DATA RECORDS:
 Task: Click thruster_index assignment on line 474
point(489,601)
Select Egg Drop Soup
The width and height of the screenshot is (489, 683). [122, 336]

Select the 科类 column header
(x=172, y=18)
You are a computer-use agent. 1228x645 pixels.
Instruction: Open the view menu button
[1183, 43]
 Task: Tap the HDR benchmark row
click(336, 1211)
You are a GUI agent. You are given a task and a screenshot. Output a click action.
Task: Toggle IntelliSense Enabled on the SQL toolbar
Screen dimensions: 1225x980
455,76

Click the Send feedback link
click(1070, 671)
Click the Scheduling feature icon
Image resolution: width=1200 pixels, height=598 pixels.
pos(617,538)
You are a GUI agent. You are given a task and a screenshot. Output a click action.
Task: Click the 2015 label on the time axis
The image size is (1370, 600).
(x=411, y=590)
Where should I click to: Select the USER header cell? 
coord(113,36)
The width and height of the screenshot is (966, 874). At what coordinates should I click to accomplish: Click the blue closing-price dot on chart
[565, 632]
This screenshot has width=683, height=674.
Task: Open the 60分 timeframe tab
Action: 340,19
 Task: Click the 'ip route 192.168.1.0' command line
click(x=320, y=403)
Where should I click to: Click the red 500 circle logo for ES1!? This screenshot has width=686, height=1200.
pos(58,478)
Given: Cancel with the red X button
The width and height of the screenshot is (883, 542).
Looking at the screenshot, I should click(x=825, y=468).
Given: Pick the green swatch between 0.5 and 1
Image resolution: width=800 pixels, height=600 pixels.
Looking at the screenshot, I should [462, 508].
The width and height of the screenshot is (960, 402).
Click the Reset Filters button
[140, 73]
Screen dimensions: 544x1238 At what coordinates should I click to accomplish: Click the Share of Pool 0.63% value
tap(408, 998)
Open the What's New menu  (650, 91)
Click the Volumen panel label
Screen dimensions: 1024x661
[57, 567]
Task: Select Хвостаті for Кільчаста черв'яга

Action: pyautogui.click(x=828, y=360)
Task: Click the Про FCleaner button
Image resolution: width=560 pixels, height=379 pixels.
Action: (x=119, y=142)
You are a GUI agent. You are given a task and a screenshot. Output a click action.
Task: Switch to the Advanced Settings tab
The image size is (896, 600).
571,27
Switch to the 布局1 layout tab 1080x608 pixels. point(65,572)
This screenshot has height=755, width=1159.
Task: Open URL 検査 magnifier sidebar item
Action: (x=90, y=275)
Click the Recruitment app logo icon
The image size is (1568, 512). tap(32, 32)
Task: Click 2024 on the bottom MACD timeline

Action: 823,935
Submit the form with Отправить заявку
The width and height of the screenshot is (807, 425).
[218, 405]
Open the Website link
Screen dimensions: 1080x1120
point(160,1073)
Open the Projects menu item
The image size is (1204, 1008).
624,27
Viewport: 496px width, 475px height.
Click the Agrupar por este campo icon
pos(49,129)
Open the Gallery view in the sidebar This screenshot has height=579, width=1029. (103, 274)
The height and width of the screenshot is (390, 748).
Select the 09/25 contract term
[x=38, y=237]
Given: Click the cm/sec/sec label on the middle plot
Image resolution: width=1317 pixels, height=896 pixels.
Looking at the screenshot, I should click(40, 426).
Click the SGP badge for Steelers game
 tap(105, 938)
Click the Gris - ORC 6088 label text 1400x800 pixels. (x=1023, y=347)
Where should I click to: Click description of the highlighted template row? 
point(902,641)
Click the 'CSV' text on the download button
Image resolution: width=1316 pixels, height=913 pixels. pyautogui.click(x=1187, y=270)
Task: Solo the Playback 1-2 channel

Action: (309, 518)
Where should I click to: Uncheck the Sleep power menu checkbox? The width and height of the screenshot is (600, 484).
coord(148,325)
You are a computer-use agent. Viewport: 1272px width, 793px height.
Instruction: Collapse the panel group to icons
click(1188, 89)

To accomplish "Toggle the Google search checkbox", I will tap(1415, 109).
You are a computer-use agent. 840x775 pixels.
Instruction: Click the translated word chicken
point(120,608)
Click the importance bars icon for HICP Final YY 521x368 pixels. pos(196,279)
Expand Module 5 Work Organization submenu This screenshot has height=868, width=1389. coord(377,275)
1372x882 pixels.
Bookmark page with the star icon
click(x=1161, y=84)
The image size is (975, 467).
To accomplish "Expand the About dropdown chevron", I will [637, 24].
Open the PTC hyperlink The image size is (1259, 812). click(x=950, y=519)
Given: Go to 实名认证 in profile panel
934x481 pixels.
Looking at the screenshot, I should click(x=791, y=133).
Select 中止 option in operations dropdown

AIM OF THE TASK: All lines in the records above with "Expand" need to be found and copied.

ANSWER AREA:
Expand Module 5 Work Organization submenu This screenshot has height=868, width=1389. coord(377,275)
To accomplish "Expand the About dropdown chevron", I will [637, 24].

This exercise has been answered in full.